Nu hebben wij nog te spreken van de Aanteekeningen, welke, in grooten getale, bij dit werk gevoegd, doch niet onder den tekst geplaatst, maar, hetgene wij zeer goedkeuren, in een afzonderlijk boekdeel van wel 268 bladzijden, met eene kleinere letter gedrukt, verzameld zijn, zoodat men ze, onder het lezen, naast zich hebbende, gemakkelijk kan raadplegen. Behalve de aanwijzing der Schrijveren, waarvan men zich in het opstellen van dit werk heeft bediend, bevatten zij alles, wat men, tot opheldering, bevestiging, uitbreiding enz., noodig geacht heeft bij het geschrevene te voegen, en hier en daar zelfs vrij breede berigten wegens zulke bijzonderheden, als men in den tekst zelven gemeend heeft niet te kunnen opnemen. Men vindt ook daarin veel keurigs, en alles in denzelfden geest
| |
| |
als het werk gesteld. Zij zijn een voortreffelijk gedenkstuk van der Schrijveren vlijt en uitgebreide belezenheid, in het vak, dat zij bearbeid hebben.

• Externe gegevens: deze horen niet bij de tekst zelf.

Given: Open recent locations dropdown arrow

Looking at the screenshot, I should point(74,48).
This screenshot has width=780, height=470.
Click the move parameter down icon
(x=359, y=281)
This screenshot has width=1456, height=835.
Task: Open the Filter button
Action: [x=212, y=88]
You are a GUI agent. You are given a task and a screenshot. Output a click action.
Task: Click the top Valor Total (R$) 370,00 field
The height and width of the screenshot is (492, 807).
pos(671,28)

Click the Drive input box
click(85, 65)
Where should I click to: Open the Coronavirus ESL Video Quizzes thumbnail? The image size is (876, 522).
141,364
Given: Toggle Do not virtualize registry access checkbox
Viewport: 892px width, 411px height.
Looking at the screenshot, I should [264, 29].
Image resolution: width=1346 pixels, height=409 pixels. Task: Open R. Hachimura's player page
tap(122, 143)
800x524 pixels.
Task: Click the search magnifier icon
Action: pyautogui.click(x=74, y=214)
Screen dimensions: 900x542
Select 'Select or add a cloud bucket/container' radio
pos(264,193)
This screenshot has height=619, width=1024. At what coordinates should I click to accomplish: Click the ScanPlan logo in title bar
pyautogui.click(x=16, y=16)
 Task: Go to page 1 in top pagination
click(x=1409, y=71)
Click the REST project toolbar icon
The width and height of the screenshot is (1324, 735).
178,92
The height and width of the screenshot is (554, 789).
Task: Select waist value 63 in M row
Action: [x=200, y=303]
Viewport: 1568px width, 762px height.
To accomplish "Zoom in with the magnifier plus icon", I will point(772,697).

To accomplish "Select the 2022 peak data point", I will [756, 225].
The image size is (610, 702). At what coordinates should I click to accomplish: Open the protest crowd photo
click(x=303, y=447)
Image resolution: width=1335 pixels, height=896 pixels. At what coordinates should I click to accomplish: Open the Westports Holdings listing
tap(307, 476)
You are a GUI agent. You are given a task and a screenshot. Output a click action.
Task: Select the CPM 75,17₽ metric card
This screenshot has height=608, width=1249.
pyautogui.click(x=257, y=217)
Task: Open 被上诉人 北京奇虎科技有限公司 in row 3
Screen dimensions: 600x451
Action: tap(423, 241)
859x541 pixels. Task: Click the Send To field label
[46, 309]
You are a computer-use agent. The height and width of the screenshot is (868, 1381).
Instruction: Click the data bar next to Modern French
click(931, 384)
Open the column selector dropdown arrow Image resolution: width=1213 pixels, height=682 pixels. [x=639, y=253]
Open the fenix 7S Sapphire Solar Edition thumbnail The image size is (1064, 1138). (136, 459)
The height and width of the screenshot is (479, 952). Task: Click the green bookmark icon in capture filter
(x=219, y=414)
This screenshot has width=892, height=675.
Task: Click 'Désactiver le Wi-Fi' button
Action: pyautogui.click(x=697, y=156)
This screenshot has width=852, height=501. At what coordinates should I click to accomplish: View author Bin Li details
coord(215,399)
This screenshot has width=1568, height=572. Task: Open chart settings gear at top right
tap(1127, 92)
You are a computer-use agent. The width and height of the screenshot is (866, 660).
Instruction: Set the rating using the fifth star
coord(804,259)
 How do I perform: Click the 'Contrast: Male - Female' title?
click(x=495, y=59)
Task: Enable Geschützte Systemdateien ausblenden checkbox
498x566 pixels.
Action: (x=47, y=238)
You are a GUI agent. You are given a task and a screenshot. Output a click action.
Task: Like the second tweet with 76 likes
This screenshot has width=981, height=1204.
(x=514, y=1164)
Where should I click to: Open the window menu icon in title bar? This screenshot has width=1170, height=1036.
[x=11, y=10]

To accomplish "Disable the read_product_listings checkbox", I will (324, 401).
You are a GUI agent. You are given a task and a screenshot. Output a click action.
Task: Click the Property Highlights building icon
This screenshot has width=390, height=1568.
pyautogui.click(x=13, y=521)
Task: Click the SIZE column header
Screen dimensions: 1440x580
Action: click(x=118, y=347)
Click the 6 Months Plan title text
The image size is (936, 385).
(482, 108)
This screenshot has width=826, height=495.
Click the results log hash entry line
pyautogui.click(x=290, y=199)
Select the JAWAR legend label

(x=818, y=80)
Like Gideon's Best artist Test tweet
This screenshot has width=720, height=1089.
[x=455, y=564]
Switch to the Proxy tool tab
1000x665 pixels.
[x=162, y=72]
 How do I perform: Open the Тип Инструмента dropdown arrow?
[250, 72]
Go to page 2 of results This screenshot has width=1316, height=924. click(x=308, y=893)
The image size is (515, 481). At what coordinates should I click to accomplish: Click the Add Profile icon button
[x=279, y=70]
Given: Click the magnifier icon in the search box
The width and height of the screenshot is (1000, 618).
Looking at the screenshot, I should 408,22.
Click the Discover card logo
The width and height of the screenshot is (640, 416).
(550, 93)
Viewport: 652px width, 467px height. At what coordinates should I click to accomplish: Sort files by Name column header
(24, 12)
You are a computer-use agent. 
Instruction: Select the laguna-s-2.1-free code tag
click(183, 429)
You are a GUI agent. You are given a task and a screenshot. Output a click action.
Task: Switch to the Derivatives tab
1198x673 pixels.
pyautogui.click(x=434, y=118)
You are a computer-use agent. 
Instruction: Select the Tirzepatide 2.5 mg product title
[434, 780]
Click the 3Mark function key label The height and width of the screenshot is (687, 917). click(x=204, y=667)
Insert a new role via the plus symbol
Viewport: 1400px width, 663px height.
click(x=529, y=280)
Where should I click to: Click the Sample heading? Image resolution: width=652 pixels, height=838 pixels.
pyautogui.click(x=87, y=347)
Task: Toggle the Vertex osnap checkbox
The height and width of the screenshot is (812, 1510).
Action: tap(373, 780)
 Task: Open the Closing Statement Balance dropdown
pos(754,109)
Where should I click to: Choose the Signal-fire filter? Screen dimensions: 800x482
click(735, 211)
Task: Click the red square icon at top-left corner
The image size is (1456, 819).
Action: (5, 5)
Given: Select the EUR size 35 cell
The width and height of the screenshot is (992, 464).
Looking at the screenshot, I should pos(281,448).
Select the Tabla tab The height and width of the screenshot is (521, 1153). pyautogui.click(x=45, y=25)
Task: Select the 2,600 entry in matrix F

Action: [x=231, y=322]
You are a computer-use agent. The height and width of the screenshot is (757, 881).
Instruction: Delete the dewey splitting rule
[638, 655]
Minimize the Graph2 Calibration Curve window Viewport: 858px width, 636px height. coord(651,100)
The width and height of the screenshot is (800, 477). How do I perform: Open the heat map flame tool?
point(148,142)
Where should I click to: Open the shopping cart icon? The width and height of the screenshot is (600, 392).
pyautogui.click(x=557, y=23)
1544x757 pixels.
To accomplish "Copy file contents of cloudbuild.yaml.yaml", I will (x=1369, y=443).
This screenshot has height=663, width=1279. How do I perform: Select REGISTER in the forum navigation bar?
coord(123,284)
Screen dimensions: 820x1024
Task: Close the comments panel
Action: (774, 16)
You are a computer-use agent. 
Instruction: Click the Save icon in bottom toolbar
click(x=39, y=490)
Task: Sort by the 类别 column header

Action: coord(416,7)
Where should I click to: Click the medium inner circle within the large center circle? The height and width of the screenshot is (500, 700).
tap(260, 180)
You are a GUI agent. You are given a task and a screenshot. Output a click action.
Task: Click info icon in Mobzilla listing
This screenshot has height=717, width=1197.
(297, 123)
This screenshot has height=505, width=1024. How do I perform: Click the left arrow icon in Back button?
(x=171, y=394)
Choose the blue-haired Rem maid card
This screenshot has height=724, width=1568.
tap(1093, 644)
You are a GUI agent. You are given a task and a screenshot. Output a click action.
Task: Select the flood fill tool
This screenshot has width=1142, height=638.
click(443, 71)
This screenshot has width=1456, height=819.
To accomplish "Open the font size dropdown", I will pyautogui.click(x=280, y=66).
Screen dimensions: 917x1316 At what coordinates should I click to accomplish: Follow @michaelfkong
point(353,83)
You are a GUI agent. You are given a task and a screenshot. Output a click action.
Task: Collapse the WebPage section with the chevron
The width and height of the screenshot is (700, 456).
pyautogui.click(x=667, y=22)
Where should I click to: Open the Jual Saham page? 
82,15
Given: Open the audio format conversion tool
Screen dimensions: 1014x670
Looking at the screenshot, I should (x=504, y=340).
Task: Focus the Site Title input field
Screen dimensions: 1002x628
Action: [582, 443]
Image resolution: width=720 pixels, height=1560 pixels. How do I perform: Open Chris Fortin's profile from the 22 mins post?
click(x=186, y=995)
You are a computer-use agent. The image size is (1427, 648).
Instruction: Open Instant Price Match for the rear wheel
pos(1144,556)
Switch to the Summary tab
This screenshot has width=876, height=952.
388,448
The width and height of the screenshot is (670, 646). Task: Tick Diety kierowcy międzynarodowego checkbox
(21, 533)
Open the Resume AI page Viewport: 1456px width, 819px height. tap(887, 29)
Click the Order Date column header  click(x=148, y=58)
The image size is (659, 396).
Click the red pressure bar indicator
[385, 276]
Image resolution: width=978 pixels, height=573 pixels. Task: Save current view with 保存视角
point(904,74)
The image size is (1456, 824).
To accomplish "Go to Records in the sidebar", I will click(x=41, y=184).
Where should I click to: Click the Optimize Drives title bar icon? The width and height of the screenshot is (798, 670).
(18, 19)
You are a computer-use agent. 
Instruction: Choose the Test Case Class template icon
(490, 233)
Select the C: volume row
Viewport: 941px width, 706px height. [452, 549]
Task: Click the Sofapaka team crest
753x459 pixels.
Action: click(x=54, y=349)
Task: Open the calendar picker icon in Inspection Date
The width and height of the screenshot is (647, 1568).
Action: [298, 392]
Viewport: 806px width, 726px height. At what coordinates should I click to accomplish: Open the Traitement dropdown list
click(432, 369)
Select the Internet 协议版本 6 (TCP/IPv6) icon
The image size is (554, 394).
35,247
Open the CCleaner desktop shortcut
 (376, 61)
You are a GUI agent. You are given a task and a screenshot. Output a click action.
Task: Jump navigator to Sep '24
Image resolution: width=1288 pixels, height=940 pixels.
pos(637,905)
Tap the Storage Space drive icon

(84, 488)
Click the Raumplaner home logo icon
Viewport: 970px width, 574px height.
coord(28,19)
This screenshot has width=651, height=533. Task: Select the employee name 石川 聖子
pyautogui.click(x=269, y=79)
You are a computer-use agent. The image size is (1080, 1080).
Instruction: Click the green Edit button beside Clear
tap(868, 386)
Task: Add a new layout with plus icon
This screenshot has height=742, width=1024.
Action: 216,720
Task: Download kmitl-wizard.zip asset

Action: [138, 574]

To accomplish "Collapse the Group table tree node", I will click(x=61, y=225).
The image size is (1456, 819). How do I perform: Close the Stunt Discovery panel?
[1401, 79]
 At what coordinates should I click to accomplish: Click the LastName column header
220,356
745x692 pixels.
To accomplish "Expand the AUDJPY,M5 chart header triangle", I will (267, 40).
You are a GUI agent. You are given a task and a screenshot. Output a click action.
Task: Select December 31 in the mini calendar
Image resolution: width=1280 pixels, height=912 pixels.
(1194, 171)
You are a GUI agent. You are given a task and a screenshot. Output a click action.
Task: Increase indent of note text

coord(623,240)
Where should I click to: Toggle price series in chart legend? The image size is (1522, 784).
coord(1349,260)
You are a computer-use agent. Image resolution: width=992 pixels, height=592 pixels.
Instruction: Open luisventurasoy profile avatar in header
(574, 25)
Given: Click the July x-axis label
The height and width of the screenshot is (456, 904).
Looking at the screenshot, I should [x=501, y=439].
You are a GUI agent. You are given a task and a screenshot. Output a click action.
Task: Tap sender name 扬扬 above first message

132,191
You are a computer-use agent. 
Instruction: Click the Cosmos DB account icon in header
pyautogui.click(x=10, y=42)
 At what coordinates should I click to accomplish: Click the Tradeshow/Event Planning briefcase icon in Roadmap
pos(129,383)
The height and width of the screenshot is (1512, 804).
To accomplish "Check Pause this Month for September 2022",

Wij sluiten dit verslag met te zeggen, dat wij, onder het lezen van andere werken van den Heer ijpeij, zoowel als van het tegenwoordige, (want zijn Ed. alleen schijnt hier de pen gevoerd te hebben) meermalen gedacht hebben aan de overeenkomst, welke zijn Hoogeerw. heeft met den door hem zoo hooggeschatten erasmus, daarin, dat hij, zoowel als deze, schielijk schrijft, en het geschrevene onverwijld uitgeeft. Erasmus zelf erkende dit als een gebrek. Fateor (schrijft hij, Opp. T. IX. p. 556.) me mea omnia praecipitare verius, quam edere. Sic est ingenium, et agnosco culpam; en p. 879. Quidquid edo, abortus verius est, quam partus. Hoc vitium mihi penitus insitum est. Non fero recognoscendi taedium, non premondi moram, non elimandi, quod deformatum est, diligentiam. Doch wij herinneren ons hierbij, wat beatus rhenanus, in Vita erasmi, apud batesium, p. 206, van hen zeide, die den grooten man deswege bitter verwijt deden, hetgene ten aanzien van den Hoogleeraar ijpeij van vrij wat toepassing is: Proferant nobis in medium tot tamque utilia scripta, tam sancta, tam cordata, quot ab Erasmo Christianus orbis accepit. Wie zich, door veelvuldig nuttig schrijven, eenigzins, als erasmus, verdienstelijk maakt, mag ook wel eenig deel hebben aan de verschooning van een gebrek, dat hij met hem gemeen heeft, en dat men hem gaarne vergaf. Mogt er zich echter niemand, in hooger graad, aan schuldig maken, dan erasmus!